### Activity
As soon as the line containing "The image size is (657, 452)." appears in the material below, start returning lines exactly, and end with the line containing "Viewport: 870px width, 650px height.".
─── Input material
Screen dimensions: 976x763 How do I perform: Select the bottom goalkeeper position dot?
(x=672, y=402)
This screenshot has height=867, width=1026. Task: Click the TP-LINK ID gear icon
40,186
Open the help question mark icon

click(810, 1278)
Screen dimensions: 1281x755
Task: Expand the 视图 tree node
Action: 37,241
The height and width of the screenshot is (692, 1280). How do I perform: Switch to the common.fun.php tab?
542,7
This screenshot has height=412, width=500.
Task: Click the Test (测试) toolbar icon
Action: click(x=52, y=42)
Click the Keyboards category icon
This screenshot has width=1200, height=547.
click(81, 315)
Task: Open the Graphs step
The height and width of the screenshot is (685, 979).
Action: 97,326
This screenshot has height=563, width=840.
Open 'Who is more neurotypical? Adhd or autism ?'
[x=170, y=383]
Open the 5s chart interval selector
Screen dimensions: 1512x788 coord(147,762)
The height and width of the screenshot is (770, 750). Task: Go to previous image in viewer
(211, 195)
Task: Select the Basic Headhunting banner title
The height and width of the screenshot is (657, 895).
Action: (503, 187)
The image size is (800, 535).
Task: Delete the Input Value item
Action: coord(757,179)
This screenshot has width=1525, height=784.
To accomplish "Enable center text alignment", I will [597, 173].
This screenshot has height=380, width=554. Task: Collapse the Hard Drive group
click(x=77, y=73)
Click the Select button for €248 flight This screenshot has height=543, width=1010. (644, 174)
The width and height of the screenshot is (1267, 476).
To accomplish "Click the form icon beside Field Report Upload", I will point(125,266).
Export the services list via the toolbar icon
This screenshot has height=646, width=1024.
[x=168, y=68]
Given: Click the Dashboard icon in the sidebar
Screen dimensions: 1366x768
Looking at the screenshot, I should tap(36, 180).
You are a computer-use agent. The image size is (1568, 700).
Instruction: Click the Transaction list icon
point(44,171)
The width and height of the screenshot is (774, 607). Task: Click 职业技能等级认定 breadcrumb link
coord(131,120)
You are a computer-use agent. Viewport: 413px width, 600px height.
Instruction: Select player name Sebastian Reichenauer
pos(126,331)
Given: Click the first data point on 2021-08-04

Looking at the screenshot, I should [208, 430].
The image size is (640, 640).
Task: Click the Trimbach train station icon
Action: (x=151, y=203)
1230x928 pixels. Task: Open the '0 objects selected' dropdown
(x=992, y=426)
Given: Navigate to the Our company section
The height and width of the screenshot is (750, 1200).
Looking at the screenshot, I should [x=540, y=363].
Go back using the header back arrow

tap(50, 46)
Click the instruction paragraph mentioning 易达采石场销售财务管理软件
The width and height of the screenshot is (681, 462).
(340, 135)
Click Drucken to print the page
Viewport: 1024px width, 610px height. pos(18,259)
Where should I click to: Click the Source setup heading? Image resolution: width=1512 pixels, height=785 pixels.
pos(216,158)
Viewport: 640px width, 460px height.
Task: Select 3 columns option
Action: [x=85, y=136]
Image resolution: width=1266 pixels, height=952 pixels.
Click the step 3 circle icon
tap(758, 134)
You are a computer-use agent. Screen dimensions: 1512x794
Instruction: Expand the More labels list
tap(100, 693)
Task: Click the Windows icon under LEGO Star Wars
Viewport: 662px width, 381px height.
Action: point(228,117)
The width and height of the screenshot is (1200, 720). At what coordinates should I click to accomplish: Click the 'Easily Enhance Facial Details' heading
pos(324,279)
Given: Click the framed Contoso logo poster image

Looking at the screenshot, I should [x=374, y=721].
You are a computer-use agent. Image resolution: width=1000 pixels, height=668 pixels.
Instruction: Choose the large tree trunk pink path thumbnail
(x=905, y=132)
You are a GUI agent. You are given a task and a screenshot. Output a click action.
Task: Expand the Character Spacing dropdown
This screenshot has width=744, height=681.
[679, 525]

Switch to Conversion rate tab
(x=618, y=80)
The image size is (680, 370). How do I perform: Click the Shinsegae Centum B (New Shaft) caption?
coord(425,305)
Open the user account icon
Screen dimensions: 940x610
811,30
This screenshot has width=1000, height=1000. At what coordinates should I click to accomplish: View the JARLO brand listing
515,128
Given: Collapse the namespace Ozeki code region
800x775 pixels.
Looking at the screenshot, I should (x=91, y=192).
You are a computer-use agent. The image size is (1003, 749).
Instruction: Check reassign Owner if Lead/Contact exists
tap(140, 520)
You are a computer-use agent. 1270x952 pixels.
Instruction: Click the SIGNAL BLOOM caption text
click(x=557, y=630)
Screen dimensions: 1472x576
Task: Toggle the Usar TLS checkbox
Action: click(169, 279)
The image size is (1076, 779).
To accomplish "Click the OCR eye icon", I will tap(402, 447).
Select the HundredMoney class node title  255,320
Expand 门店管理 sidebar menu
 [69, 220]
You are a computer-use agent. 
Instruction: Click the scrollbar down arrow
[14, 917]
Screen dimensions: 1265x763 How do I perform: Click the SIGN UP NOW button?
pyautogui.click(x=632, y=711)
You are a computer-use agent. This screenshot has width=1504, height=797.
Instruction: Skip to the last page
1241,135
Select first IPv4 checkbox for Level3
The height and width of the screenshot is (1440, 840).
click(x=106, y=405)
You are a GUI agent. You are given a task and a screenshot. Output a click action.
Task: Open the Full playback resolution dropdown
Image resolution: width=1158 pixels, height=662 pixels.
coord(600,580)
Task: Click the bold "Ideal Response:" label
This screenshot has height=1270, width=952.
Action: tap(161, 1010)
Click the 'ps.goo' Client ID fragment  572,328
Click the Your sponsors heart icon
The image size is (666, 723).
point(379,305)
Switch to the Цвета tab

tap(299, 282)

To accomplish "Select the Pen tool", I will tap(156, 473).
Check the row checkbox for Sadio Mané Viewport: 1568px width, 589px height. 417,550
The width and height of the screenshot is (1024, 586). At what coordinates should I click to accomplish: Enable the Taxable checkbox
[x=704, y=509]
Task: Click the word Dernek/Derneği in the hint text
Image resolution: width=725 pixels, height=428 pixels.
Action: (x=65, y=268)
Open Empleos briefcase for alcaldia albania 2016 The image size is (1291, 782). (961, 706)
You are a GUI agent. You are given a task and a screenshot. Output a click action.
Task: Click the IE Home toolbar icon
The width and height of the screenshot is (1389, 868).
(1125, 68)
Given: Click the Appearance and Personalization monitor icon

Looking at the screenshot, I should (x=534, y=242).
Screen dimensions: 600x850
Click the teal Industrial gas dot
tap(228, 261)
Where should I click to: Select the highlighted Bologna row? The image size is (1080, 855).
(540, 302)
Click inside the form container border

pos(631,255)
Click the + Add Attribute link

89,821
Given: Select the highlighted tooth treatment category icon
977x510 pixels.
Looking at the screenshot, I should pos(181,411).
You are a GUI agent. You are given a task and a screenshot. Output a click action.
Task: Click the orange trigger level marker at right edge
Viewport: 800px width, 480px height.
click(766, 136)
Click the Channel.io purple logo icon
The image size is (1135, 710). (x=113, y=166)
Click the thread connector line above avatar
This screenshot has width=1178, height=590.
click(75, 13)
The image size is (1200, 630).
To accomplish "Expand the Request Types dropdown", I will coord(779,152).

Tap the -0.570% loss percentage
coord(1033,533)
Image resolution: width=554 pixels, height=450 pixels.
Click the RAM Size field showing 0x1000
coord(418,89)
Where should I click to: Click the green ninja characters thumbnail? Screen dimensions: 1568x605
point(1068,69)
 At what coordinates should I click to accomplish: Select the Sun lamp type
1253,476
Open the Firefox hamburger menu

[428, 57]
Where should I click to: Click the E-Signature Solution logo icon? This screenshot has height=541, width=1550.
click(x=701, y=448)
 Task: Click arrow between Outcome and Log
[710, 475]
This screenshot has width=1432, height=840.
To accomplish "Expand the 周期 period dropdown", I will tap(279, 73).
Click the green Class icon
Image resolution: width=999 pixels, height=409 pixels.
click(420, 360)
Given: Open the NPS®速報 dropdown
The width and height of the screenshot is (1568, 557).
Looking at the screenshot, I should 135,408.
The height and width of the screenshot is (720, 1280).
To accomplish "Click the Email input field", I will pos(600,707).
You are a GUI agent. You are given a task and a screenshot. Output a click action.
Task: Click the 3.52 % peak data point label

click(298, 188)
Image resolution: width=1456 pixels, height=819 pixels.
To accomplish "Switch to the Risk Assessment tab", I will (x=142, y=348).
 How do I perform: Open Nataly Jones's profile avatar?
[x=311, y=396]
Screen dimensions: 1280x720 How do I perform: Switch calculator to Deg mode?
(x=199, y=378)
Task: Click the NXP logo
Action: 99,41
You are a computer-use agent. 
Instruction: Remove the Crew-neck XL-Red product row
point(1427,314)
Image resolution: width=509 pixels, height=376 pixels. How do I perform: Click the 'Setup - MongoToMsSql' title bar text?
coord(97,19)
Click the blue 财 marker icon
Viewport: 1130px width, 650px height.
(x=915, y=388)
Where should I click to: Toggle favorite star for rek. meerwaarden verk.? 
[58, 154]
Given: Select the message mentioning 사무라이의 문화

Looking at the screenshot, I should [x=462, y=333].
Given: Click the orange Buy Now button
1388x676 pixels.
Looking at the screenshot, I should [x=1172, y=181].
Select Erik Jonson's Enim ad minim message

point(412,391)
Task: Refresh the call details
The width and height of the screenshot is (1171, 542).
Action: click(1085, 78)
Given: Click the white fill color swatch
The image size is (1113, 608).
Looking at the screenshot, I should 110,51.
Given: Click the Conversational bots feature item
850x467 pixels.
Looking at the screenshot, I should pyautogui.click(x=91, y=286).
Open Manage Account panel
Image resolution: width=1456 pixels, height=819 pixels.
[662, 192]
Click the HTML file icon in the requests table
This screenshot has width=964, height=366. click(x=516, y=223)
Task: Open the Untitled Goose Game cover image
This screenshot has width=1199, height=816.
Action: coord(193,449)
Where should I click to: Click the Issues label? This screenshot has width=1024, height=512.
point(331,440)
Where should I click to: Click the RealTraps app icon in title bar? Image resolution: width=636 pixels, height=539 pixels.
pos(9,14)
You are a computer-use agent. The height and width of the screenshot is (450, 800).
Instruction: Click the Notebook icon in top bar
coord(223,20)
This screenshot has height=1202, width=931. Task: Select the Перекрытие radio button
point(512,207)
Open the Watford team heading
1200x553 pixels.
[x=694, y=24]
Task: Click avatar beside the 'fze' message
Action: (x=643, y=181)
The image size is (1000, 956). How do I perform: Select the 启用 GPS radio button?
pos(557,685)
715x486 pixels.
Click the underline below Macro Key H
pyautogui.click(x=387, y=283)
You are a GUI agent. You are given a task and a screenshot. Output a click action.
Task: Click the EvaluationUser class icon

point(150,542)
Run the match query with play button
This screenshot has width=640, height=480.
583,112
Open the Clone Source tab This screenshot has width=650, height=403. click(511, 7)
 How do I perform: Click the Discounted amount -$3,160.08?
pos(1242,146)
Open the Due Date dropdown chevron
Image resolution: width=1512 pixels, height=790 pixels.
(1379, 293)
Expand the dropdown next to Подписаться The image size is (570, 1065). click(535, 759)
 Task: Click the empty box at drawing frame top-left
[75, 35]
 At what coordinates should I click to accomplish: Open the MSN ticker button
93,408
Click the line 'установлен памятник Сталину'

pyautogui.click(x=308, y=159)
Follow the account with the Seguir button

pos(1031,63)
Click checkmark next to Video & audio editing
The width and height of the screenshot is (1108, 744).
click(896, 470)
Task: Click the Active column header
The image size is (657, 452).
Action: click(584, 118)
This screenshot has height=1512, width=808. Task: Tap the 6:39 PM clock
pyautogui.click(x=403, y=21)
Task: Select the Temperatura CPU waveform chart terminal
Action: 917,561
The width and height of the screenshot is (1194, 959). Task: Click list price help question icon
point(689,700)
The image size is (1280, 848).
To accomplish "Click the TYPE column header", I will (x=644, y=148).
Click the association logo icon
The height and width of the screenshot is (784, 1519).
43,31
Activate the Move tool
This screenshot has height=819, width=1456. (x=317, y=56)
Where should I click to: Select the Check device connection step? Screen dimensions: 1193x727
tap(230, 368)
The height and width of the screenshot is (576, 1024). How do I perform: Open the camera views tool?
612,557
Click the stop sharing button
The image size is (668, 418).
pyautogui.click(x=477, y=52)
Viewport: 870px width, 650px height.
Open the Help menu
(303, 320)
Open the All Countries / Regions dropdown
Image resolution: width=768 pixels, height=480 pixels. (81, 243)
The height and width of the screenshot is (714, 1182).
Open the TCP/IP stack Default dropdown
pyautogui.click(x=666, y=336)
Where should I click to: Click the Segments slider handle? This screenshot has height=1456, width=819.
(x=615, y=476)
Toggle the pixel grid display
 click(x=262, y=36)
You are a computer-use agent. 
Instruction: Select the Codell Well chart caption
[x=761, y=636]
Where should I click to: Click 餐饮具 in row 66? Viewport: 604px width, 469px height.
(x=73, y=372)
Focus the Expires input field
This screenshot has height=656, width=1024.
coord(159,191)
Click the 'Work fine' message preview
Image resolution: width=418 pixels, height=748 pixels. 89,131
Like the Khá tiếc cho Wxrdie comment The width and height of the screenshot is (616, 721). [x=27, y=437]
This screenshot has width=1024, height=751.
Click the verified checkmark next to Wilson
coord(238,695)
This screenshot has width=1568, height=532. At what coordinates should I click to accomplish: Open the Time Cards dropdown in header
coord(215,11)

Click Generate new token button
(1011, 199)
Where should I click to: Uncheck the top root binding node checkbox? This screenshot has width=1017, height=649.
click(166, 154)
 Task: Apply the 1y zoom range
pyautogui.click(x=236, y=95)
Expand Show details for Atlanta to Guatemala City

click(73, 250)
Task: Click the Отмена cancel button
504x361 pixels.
──────
### Answer box
The image size is (657, 452).
Action: click(584, 118)
This screenshot has height=1512, width=808. Task: Tap the 6:39 PM clock
pyautogui.click(x=403, y=21)
Task: Select the Temperatura CPU waveform chart terminal
Action: 917,561
The width and height of the screenshot is (1194, 959). Task: Click list price help question icon
point(689,700)
The image size is (1280, 848).
To accomplish "Click the TYPE column header", I will (x=644, y=148).
Click the association logo icon
The height and width of the screenshot is (784, 1519).
43,31
Activate the Move tool
This screenshot has height=819, width=1456. (x=317, y=56)
Where should I click to: Select the Check device connection step? Screen dimensions: 1193x727
tap(230, 368)
The height and width of the screenshot is (576, 1024). How do I perform: Open the camera views tool?
612,557
Click the stop sharing button
The image size is (668, 418).
pyautogui.click(x=477, y=52)
Viewport: 870px width, 650px height.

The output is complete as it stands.